That as it may be, I find the claimant has extensively cited the RMCC 12429 of 2006 before the Magistrates’ Court Mililani Commercial Courts. I take it that this matter was filed upon the respondent failure to acknowledge the conciliators’ recommendation. otherwise there would have been no need to file that case at the Magistrates Court in 2006, which was over seven (7) years after the cause of action arose thus offending the provisions of section 4(1) of the Limitations of Actions Act. in the absence of citing the applicable dates for the conciliator’s recommendations, a procedure allowed as under section 4(4) of the Trade Disputes Act (now repealed), the claimant becomes time barred under these provisions.

That said, I find this claim was filed on 3rd October 2011, based on admitted facts that the termination subject of the claim arose on 16th April 1999. The law applicable at the time of the termination of the Claimant’s services was the Employment Act; Cap 226. This law was repealed by the Employment Act, 2007.

A pertinent question to the determination of the preliminary objection is therefore whether the limitation provisions in section 90 of the Employment Act, 2007 is applicable to contracts of service terminated before its commencement, in other words if the Employment Act, 2007 extinguished the Claimants right to bring the Claim. My reading of the Employment Act 2007 has not found any provision in the Act which states that it shall have retrospective application. The only respect in which the Employment Act, 2007 applies to contracts of service entered into before its commencement in 2008 is its amendment of the terms of such contracts which were still subsisting to be construed as if they were made in accordance with it.

Section 93 of the Employment Act, 2007 sets out the transitional provisions relating to continuance of valid contracts of service and foreign contracts of service entered into before its commencement. At the time the contract of service in contention was terminated, the Employment Act, 2007 was not in place. In answering the question it should be noted that the employment/contractual relationship had ended on 16th April 1999 with the termination of the Claimant, a date before the commencement of the Employment Act, 2007. In this regard the continuance, application and interpretation of the contract in accordance to the provisions of the Employment Act, 2007 in case of inconsistency does not arise. Any disputes on limitation from such contract must be determined on the basis of the repealed Employment Act, Cap. 226 and the Limitation of Actions Act, Cap 22.

A consideration of the Limitation of Actions Act and section 4 thereof is relevant. The section provides:

4(1) the following actions may not be brought after the end of six years from the date on which the cause of action accrued-

(a)Actions founded on contract;

(b)…

It cannot be denied that the cause of action herein is based on a contract of employment. The Claimant’s employment was terminated on 16th April 1999, over 10 years from the date of filing this claim in the Industrial Court on the 3rd of October 2011 and therefore by operation of the law, the claim had by then lapsed.

Noting that RMCC 12429 of 2006 had already been filed, the Claimant should have applied the transitional provisions of the Employment Act to have the matter referred to the Industrial Court. The act of withdrawal of the matter unfortunately made him loose an essential component of his case. That of time. This is not a technicality that can be cured by invoking the cited authorities or any part of the Constitution.

Extracted records
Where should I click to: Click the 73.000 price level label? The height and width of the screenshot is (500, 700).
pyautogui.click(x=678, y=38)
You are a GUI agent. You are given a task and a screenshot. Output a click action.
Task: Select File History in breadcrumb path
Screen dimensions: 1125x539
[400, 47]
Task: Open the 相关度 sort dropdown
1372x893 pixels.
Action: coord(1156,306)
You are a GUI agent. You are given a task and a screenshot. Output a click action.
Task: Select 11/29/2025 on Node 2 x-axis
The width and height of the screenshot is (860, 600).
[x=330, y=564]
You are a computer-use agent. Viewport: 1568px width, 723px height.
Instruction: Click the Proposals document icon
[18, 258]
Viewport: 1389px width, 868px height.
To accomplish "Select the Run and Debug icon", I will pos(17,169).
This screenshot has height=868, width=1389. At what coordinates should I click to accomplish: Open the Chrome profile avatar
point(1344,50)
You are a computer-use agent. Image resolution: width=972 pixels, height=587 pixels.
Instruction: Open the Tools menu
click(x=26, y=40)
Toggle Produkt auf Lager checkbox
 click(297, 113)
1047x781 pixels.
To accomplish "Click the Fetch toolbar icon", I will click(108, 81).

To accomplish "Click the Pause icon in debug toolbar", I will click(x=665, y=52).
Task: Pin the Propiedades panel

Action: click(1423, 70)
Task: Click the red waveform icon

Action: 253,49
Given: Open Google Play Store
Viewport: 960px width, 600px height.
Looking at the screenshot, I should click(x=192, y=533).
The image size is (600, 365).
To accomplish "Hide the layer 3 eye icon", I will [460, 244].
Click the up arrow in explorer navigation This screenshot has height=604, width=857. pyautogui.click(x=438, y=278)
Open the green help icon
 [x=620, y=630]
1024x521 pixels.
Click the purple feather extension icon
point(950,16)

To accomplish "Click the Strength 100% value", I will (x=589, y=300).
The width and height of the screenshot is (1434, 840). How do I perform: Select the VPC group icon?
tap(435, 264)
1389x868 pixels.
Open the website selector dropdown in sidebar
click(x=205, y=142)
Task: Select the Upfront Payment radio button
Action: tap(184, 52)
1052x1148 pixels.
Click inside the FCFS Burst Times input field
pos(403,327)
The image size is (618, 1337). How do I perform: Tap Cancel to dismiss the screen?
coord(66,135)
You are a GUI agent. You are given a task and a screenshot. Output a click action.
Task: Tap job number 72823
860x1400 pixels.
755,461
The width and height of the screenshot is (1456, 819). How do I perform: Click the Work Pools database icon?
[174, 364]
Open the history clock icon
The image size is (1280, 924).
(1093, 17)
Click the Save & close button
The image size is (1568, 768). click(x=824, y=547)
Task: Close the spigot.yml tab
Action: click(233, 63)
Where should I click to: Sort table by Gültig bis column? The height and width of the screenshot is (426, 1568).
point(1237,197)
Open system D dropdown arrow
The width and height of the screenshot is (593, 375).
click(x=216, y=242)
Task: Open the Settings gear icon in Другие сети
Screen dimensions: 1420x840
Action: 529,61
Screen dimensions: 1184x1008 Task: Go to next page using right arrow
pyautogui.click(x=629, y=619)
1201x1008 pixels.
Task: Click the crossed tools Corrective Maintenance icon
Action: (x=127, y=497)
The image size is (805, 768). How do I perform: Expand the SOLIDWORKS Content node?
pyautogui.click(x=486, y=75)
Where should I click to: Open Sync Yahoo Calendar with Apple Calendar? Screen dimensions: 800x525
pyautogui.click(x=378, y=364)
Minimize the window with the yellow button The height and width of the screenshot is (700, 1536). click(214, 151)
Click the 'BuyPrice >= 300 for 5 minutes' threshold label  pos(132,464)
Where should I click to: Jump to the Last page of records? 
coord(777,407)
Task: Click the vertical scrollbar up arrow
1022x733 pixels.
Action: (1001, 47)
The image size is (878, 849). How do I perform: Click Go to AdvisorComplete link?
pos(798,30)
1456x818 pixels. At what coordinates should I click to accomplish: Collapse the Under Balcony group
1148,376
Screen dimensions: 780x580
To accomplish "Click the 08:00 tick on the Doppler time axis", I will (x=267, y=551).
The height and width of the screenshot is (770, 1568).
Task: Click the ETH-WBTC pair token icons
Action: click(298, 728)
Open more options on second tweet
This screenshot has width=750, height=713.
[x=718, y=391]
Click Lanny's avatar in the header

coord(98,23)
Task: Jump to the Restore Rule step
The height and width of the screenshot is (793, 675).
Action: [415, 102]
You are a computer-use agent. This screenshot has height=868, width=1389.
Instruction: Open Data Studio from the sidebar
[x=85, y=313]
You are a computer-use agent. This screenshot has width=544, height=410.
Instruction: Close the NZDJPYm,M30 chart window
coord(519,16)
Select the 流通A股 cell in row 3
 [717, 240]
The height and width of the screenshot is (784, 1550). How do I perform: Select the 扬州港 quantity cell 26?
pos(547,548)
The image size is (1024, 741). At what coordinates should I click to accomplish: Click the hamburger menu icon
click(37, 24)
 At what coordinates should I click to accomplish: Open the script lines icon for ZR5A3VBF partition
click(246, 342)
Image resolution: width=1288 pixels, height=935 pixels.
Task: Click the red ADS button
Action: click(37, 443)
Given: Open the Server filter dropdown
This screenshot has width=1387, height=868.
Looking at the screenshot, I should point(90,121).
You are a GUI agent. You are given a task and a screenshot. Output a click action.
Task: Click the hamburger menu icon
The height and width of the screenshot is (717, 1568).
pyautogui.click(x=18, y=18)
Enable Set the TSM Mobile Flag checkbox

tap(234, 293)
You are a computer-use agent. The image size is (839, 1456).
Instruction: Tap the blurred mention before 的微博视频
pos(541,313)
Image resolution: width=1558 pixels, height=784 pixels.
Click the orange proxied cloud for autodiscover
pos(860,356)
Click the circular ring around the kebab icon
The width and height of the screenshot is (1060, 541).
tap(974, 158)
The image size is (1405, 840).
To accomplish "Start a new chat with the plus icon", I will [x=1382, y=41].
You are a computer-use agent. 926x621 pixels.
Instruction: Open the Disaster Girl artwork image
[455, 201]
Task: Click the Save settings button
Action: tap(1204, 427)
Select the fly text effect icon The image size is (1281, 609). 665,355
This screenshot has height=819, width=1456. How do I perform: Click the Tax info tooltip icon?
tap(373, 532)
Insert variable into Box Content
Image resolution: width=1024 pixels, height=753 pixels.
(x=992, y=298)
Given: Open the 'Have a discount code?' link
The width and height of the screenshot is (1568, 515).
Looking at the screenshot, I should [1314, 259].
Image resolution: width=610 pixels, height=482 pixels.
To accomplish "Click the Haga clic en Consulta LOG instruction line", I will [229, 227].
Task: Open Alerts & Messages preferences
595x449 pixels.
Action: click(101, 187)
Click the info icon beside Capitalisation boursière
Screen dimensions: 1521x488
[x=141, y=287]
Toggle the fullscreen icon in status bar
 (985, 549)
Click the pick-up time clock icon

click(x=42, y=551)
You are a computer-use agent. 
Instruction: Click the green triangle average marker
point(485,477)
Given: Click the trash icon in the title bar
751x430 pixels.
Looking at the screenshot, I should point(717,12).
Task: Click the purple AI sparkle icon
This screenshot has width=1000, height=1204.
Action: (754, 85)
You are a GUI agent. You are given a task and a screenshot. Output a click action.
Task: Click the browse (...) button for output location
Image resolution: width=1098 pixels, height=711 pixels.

THINGS TO DO —
- a) In the court ruling, on what date was the claimant's employment terminated?
- b) Proceed with the court ruling, picking up right after its final sentence.
The extracted records are separate material, unconnected to the court ruling.

ANSWERS TO THE EXERCISE —
- a) 16th April 1999.

- b)
As I have noted in an earlier case of Francis Mwamburi Madegu versus African Boot Company Limited, Industrial Cause No. 695 of 2012, time is a legal requirement under Section 90 of the Employment Act and not a technicality. This touches on the substance of the claim and a fundamental flaw if not addressed before parties file their claims. This time can be extended upon the Court being moved by a party who on good grounds finds themselves under this circumstance. That is why the law exists to assist parties who for good reasons are unable to come to court in good time. This was not the case here. By filing a new claim, time became of essence at that point and by operation of the same law that time had already lapsed.

Section 90 of the Employment Act 2007 is not merely procedural but substantive provision. It affects rights which persons such as the Claimant enjoyed. It is a general presumption at common law and rule of statutory interpretation that statutes should not be interpreted to operate retrospectively unless there is express intention by the legislature.

In this regard the Interpretation and General Provisions Act, Cap 2 is also material. The Act in Section 23 provides:

(1) Where in a written law a reference is made to another written law, that Reference shall, except where the context otherwise requires, be deemed to include a reference to the last-mentioned written law as it may from time to time be amended.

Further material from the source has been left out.